I sometimes find myself in social situations where I almost have to zip my mouth closed and sit on my hands.
It’s not a pleasant confession, particularly for a Christian who is called to love everyone, but that’s how it is.
It’s because, in these scenarios, I get so het up with inane things that are said, or the way certain people behave, that I just have to withdraw.
I have to withdraw because if I didn’t I would explode. I would explode verbally and would want to lash out physically.
Let me emphasise that these are isolated incidents. I don’t spend my whole life tightly coiled like a wound spring….
But there are some people I have no choice but to encounter because it’s expected of me. These people really grate on me and bring out the worst in me. I’m sorry if that sounds harsh and mean but that’s how it is. I’m not nice all the time. I can’t possibly be. I can’t sustain it.
I wrote a post recently titled “always be kinder than you feel”. I constantly feel convicted by that. I do try to live by that mantra but I frequently fall short.
I think it’s OK to withdraw sometimes. I think it’s OK to minimise your contact with negative people who drain you and constantly put you down and make snide remarks and always seek to undermine you.

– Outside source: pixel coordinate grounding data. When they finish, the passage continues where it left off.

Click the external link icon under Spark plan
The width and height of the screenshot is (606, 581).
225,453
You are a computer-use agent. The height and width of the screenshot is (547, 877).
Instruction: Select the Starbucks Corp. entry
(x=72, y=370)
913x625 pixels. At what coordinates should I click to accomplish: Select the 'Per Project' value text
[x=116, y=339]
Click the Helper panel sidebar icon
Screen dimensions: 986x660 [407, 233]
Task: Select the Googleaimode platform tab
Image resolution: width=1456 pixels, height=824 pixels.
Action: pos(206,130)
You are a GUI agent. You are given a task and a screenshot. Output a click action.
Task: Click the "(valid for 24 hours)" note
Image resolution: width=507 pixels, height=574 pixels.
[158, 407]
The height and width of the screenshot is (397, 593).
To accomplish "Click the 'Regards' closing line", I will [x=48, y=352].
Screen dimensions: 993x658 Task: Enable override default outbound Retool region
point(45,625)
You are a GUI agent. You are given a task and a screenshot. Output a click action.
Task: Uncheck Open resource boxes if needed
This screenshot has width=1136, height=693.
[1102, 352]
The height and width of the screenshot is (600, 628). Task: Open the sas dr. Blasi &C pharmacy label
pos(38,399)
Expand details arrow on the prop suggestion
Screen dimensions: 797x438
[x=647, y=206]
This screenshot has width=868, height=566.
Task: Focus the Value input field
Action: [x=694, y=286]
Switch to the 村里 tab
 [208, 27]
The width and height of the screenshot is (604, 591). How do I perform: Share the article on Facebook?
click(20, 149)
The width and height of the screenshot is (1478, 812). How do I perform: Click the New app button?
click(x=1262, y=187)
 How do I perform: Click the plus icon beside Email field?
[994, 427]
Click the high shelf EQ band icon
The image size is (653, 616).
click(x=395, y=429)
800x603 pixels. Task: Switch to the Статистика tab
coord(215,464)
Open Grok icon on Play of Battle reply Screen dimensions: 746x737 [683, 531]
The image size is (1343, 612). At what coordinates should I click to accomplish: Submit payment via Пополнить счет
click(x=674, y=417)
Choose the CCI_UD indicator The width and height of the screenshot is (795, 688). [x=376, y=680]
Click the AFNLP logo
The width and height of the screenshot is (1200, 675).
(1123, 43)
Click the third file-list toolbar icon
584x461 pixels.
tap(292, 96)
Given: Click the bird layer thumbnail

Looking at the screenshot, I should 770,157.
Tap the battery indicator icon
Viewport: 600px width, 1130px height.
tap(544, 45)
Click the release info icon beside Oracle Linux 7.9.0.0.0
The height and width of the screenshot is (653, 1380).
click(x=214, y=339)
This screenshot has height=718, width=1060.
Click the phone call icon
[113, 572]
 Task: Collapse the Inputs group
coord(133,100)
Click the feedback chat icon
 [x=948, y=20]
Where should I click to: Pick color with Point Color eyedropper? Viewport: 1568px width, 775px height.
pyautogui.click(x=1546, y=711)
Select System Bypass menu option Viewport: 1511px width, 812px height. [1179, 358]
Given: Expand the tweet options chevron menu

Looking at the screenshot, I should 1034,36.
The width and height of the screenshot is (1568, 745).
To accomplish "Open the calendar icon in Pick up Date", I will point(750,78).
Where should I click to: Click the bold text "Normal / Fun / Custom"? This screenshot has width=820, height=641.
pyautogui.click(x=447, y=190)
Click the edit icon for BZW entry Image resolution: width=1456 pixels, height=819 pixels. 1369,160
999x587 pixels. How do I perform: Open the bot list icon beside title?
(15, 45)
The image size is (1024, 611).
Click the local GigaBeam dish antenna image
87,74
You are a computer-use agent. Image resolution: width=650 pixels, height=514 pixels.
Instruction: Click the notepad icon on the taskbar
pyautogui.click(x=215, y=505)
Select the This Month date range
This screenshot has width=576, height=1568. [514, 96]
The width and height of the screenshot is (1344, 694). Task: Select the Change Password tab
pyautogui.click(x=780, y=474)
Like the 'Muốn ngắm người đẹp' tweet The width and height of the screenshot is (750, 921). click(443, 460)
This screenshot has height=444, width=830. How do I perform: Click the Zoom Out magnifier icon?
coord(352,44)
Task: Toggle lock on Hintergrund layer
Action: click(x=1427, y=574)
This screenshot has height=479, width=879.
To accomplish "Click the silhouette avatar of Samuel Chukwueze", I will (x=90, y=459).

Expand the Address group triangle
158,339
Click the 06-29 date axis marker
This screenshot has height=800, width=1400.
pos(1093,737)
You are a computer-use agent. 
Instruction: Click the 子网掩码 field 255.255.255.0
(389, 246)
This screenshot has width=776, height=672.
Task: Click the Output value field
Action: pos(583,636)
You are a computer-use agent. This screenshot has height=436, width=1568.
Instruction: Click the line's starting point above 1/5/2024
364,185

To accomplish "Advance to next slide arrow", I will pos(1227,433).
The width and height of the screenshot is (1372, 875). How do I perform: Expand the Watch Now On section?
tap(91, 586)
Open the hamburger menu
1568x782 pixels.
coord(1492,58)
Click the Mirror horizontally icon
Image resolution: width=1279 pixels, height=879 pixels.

It’s healthy for your own esteem.
The actual conscious act of limiting time I have to spend with these people means that when I really do have to interact with them it’s a little easier to bear. I can outwardly be kind and a gracious host even though inwardly my teeth might be set on edge.
It is selfish. I’m very aware of that but it’s also self preservation and occasionally I get to think of what I want and do you know what? That’s OK.